Tracey Rowland has written extensively about the theological works of Joseph Cardinal Ratzinger/Pope Benedict XVI. Carl Olson of the Catholic World Report interviewed her about her latest book, Catholic Theology, which I have in my queue to read:
Theologian, professor, and author Tracey Rowland holds two doctorates in theology, one from the Divinity School of Cambridge University (the civil PhD) and one from the John Paul II Institute at the Pontifical Lateran University (the pontifical STD) in addition to degrees in law and philosophy. After studies at the University of Queensland, she lectured in Soviet and Central European Politics at Monash University while completing a Masters degree in contemporary Central European political theory. From 1994-1996 she was a Research Fellow in the Faculty of Law at Griffith University with a focus on jurisprudence and Constitutional and Administrative Law. In 1996 she won a Commonwealth Scholarship to Cambridge University to work on her doctorate. Prior to joining the faculty at the University of Notre Dame (Australia), she was the Dean of the John Paul II Institute in Melbourne for sixteen years. In 2014 she was appointed to the International Theological Commission and she is currently a member of the ITC's sub-commission on religious freedom.

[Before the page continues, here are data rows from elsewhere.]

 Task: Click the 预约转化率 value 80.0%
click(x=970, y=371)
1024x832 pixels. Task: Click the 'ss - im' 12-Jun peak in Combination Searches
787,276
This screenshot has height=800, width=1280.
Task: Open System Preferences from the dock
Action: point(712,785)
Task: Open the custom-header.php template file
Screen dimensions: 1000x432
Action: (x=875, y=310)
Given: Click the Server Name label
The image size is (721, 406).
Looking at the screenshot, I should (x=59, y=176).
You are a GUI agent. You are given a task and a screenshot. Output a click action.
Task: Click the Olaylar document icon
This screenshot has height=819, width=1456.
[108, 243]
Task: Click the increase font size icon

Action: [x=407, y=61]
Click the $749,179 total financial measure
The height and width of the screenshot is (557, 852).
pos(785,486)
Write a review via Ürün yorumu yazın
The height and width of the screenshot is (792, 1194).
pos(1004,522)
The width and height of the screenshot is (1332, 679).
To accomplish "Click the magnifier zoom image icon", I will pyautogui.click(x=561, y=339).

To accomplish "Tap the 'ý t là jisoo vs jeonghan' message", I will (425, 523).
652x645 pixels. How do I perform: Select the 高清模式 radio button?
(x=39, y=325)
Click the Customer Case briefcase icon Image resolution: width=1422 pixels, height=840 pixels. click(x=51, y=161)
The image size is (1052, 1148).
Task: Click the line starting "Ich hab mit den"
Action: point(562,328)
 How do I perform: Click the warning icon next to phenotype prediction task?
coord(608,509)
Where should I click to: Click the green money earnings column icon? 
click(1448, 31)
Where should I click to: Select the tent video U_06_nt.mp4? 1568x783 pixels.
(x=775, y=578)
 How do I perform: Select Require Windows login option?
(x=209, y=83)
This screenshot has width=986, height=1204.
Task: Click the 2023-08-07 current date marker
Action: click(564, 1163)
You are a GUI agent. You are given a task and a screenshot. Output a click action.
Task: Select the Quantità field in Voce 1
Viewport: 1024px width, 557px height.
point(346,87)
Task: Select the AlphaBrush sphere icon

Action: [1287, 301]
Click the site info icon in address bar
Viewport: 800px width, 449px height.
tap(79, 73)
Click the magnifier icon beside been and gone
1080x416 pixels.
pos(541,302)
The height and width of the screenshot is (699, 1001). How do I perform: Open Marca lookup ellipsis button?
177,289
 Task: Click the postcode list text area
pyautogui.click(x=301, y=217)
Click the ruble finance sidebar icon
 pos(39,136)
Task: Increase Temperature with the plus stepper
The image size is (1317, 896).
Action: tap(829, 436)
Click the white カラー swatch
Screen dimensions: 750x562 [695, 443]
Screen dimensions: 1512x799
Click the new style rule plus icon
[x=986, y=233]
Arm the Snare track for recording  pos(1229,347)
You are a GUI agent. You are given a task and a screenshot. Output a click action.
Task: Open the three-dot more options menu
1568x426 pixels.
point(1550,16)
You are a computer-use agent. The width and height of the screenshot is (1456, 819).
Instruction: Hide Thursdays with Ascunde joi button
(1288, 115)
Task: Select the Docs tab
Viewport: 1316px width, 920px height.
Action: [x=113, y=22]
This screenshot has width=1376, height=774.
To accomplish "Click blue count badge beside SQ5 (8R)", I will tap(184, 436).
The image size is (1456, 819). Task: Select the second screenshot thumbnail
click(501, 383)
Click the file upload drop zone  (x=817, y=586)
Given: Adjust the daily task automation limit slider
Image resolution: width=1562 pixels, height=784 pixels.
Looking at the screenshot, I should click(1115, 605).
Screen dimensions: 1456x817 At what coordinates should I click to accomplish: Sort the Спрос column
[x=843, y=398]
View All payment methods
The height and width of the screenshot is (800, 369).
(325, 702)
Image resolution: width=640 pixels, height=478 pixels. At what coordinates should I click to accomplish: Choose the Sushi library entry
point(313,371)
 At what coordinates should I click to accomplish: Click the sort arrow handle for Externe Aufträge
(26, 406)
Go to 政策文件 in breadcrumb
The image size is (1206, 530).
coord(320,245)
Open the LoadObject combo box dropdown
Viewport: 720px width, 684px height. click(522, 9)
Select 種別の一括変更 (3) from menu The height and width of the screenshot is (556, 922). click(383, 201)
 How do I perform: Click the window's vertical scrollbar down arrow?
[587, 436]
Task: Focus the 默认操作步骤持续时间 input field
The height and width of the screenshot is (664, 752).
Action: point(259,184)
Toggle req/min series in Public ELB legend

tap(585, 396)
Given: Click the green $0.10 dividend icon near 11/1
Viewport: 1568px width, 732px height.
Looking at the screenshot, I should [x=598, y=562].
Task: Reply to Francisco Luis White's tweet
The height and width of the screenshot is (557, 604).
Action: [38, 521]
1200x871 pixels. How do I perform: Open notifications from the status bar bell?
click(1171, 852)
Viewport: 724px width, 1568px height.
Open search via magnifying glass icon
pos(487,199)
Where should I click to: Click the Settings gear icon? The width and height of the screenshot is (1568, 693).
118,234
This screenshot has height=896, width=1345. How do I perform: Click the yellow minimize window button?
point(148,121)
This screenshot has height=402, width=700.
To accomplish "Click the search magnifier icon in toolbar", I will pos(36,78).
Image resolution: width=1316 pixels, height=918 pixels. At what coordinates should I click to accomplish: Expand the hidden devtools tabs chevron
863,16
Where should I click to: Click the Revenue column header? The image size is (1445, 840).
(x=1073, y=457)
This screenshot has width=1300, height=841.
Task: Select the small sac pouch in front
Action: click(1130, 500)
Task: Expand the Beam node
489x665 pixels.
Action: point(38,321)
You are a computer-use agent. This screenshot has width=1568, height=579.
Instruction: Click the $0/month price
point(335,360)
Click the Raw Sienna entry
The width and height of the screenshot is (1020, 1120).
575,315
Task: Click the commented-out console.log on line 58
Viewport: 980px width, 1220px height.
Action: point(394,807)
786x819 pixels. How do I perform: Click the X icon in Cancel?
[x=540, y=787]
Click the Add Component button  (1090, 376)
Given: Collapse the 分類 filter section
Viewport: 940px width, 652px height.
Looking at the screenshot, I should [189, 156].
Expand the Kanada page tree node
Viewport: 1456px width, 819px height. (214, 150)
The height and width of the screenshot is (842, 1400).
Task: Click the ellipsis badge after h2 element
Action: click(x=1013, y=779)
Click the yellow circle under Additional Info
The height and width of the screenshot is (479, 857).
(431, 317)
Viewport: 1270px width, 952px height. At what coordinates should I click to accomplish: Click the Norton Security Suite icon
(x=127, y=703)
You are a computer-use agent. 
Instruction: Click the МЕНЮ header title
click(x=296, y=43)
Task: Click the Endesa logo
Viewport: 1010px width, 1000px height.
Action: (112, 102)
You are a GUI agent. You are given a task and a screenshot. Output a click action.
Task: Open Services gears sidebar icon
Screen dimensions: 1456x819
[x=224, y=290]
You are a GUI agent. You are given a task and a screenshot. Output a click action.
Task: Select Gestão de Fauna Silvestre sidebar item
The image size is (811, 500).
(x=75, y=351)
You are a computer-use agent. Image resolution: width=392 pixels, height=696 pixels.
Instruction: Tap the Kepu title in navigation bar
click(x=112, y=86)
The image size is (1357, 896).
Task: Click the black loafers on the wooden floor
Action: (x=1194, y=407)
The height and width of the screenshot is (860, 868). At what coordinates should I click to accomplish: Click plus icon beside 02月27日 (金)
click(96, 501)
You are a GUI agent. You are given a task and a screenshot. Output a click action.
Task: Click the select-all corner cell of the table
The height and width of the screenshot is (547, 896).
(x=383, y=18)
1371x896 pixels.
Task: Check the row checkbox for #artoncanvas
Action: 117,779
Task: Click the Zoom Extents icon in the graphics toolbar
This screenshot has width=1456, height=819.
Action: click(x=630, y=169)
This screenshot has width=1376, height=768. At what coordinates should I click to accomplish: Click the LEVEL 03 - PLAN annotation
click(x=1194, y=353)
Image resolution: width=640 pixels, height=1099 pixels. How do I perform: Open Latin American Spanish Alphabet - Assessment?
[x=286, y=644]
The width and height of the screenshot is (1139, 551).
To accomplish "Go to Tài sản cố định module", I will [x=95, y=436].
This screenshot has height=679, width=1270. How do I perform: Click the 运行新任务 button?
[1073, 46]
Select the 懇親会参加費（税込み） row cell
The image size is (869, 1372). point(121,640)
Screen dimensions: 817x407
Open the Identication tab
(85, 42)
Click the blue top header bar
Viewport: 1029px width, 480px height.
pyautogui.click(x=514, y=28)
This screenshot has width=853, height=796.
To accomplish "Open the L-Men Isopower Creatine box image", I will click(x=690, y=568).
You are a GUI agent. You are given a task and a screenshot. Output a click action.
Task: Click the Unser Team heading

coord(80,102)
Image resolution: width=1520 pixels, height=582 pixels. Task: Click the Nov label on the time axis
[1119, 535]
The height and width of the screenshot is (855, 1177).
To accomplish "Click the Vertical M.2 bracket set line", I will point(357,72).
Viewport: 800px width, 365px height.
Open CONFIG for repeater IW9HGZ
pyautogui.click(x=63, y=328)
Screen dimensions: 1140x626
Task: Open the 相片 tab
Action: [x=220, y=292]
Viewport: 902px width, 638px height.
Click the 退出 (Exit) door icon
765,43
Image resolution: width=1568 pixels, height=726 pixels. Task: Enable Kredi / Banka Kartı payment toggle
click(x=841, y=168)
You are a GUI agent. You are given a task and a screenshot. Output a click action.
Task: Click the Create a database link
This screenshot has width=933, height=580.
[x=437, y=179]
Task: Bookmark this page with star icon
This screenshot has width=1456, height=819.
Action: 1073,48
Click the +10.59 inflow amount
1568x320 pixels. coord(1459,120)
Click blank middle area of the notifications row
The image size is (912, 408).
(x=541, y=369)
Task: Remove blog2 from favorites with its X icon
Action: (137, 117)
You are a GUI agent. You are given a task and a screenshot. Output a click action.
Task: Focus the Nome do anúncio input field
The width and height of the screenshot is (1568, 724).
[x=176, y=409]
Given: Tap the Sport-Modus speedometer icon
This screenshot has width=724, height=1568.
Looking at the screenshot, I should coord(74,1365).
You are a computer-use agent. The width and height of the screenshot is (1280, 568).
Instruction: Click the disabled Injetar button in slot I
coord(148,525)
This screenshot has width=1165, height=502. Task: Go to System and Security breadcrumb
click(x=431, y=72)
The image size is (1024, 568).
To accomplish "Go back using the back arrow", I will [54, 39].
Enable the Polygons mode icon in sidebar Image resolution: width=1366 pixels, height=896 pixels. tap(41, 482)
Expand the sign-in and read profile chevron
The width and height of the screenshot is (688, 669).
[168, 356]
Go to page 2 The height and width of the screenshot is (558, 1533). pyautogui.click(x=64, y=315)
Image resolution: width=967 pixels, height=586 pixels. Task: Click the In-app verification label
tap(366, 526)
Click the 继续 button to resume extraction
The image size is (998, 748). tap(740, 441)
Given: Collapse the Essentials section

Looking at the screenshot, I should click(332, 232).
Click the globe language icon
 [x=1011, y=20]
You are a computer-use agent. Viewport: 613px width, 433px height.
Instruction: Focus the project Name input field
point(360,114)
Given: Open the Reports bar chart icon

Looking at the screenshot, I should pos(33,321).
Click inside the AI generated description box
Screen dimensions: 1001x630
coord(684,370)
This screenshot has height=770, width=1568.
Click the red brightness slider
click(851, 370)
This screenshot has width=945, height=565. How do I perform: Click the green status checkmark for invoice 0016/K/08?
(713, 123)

Her books include Culture and the Thomist Tradition: After Vatican II (London: Routledge, 2003), Ratzinger's Faith (Oxford University Press, 2008), Benedict XVI: A Guide for the Perplexed (London: Bloomsbury, 2010), the recently published Catholic Theology (London: Bloomsbury, 2017), and the forthcoming The Culture of the Incarnation: Essays in Catholic Theology (Ohio: Emmaus Academic, 2017). She recently corresponded with Carl E. Olson, editor of Catholic World Report, about her book Catholic Theology, the various (and often competing) schools of Catholic theology today, the crisis since Vatican II, and why theology is so important.
Please read the rest there.
As I read the interview, I noticed how it really synced up with a presentation at the Spiritual Life Center I'd recently attended, “Vatican II: Continuity or Disruption? Examining the Reception and Interpretation of the Conciliar Documents.” Perhaps the presenter, Father Patrick Reilley, read her book, because he discussed the two basic schools of thought about the Council, represented by the journals Concilium and Communio that Rowland highlights in two chapters of the book and in the interview.